The Audio Project went off without any major hitches. That is not to say I didn’t encounter any creeps along the way.
I noticed this project’s only creep as I was recording maybe my twentieth painful take of Pier Point Resort, the first script I read. These recordings were done in a 12,000 dollar recording booth, or as I am ashamed to call it; my 2011 Toyota Yaris.
My Yaris is a bright tone of red, not just any red, the manufacturers had the audacity to call it Absolutely Red. So I zip around town in a flaming Yaris hatchback making flamboyant turns and either holding up traffic when I’m low on gas or zooming in and out of it when the tank is full. I experience the rhythm of the life and death cycle and the 12 stages of grieving whenever the low-gas light turns on.
I say the interior of the Yaris’ hatchback geometry lends its acoustics perfectly to recording audio of any kind. Confident of this, I sat in the back seat to further exploit the balance of the Japanese design symmetry.

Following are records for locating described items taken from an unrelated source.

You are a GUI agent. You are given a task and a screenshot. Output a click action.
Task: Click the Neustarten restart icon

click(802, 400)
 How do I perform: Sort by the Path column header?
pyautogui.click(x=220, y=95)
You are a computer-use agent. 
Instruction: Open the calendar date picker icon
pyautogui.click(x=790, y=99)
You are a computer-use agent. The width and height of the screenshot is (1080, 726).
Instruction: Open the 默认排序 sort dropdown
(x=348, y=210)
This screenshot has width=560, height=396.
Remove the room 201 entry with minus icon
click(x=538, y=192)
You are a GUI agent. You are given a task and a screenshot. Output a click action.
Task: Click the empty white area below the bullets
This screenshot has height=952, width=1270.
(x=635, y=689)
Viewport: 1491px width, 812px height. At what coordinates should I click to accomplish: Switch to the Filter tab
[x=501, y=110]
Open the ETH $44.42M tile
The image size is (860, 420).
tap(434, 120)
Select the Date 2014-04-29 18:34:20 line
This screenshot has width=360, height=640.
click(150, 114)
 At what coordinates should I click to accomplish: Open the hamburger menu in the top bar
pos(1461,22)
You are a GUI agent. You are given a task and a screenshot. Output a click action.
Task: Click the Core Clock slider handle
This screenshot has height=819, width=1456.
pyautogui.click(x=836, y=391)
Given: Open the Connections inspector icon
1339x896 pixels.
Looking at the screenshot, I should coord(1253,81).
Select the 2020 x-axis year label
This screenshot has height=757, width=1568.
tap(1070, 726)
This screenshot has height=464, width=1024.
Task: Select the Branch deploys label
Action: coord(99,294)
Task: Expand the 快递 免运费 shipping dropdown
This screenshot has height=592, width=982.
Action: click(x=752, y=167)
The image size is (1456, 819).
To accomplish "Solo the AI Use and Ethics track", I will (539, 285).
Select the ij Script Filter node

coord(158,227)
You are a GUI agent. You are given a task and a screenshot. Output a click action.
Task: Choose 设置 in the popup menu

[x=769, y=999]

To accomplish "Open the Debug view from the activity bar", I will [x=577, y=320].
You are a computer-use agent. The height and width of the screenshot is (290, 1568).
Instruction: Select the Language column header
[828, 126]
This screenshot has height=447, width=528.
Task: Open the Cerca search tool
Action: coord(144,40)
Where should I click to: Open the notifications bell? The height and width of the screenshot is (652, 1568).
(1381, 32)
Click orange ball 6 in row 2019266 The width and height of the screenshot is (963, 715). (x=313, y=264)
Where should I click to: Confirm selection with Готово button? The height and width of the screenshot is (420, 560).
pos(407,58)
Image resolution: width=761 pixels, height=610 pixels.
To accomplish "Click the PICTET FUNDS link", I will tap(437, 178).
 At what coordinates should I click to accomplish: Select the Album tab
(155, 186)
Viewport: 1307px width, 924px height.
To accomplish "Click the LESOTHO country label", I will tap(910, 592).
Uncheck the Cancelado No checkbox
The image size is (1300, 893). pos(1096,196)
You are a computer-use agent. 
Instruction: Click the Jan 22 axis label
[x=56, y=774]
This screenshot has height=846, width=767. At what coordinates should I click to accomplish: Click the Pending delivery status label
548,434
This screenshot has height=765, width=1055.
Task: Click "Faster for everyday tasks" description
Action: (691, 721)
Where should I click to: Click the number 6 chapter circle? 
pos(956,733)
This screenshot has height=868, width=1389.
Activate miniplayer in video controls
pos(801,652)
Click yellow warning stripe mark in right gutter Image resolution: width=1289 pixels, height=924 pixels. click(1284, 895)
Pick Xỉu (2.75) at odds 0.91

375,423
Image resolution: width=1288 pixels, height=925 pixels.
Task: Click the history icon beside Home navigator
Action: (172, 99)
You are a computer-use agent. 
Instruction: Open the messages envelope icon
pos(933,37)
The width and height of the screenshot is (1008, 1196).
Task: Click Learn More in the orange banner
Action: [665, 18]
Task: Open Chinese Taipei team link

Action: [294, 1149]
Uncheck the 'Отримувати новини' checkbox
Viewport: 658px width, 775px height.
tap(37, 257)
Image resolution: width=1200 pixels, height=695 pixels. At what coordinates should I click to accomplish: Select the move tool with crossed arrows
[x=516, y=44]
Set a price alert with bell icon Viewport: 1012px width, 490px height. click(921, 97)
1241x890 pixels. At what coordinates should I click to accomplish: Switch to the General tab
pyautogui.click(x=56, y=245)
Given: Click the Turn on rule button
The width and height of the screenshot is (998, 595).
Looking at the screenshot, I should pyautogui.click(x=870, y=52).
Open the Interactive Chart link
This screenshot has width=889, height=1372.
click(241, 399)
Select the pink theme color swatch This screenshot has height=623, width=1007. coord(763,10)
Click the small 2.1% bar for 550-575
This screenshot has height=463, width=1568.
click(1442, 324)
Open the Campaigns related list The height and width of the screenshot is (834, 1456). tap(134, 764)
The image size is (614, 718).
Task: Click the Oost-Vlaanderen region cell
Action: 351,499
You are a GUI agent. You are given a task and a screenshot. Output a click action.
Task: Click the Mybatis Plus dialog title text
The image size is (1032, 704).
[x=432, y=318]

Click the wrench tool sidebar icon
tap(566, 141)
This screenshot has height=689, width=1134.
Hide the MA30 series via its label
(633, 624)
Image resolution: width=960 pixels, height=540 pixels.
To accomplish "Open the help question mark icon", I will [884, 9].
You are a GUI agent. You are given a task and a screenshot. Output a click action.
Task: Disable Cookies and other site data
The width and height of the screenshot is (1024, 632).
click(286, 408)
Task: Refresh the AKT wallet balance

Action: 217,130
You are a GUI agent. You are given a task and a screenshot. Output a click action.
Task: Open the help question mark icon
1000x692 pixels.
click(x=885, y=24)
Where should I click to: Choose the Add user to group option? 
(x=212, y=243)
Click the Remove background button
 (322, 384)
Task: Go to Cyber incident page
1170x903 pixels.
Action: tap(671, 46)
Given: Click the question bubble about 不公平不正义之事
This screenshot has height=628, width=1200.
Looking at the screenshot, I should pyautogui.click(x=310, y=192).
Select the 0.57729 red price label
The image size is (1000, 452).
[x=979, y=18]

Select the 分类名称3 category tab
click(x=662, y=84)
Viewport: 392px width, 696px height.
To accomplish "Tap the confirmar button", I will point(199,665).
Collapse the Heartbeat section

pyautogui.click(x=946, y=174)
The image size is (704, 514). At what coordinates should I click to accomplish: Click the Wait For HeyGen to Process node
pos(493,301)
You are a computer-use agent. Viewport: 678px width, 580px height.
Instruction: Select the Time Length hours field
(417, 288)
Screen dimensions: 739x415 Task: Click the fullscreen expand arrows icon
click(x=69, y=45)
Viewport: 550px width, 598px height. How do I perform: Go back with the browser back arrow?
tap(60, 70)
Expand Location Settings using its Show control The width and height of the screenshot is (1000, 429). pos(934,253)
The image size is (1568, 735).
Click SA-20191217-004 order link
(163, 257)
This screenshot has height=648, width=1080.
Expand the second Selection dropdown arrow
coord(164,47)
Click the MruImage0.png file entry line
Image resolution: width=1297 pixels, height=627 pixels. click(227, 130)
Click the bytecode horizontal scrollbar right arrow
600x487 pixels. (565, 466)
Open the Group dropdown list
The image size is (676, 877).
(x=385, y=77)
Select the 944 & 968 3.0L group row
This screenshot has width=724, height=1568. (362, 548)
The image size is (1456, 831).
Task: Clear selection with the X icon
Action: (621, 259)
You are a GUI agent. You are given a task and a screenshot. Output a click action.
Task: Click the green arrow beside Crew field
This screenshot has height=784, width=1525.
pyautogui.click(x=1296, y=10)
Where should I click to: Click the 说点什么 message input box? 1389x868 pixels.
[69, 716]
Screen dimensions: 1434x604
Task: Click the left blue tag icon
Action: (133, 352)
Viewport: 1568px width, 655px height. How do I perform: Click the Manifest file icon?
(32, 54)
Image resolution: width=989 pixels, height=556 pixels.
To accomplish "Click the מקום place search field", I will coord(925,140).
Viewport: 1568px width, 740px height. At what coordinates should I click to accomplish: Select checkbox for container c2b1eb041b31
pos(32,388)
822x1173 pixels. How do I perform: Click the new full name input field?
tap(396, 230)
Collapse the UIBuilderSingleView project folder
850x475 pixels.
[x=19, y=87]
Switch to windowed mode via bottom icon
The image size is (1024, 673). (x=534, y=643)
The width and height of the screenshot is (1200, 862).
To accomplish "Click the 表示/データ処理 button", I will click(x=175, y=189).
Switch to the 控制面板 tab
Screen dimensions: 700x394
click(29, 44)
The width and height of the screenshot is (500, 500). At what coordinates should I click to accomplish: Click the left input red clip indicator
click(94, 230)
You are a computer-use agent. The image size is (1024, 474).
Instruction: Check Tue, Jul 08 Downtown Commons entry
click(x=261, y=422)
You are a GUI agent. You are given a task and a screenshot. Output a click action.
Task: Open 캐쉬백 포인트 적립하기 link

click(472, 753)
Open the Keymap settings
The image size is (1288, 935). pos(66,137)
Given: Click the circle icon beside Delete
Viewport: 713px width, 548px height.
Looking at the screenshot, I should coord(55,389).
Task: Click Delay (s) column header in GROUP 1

My recording studio was, at this time of midnight on a Monday, located in the dimly lit parking lot of a strip mall in Kendall. I recorded here because of the anonymity of the space. I couldn’t loosen my rigidity up enough to do this in my driveway since a neighbor might drive by and what if he saw? And forget about doing it at school, with someone waiting behind the door, and another watching my soundless mouth move through the glass as we make awkward, angry eye contact, messing up take after take as this person begins to lip-read that I say the words pick-up very often.
So I have been at it for a while at this point, ever since Starbucks closed at eleven. All the cars have gone except a few, which I mindlessly stare at while reciting the script singed into my short-memory.
Then I notice the car exactly in front of me. It had been parked there an hour and clearly had a person in it. He was shifting in place, taking off his seat belt, then opening the door. I only ever saw his silhouette. He had a bowler hat on, like a Film-Noir, broad shoulders and moved with one adroit, demonic sway out of his car.
Buried in one of the later recordings of Pier Point Resort could have been prime audio evidence of an unsolved murder. It would have never been recovered since my voice overs were so unbearable to listen to. There could have been few other reasons this man was stepping out so brusquely from his car.
I didn’t make eye contact again. Every glance, every movement I made was aimed at jumping from the back seat as quickly as possible, turning on the car and getting out of there.
I backed up, drove off and only used the rear-view to see if he was advancing on me. He had evaporated again as he had for that entire hour that he stealthily watched me record.
It has been a week, yet I have only thought of it again now. This is the way of the wild hare; he narrowly escapes a trap, scurries off, and only thinks of his next vegetable dinner. I went straight home with the radio playing. I sat in my dark driveway, knowing I had to get these recordings, and spent another hour there before stepping inside my house.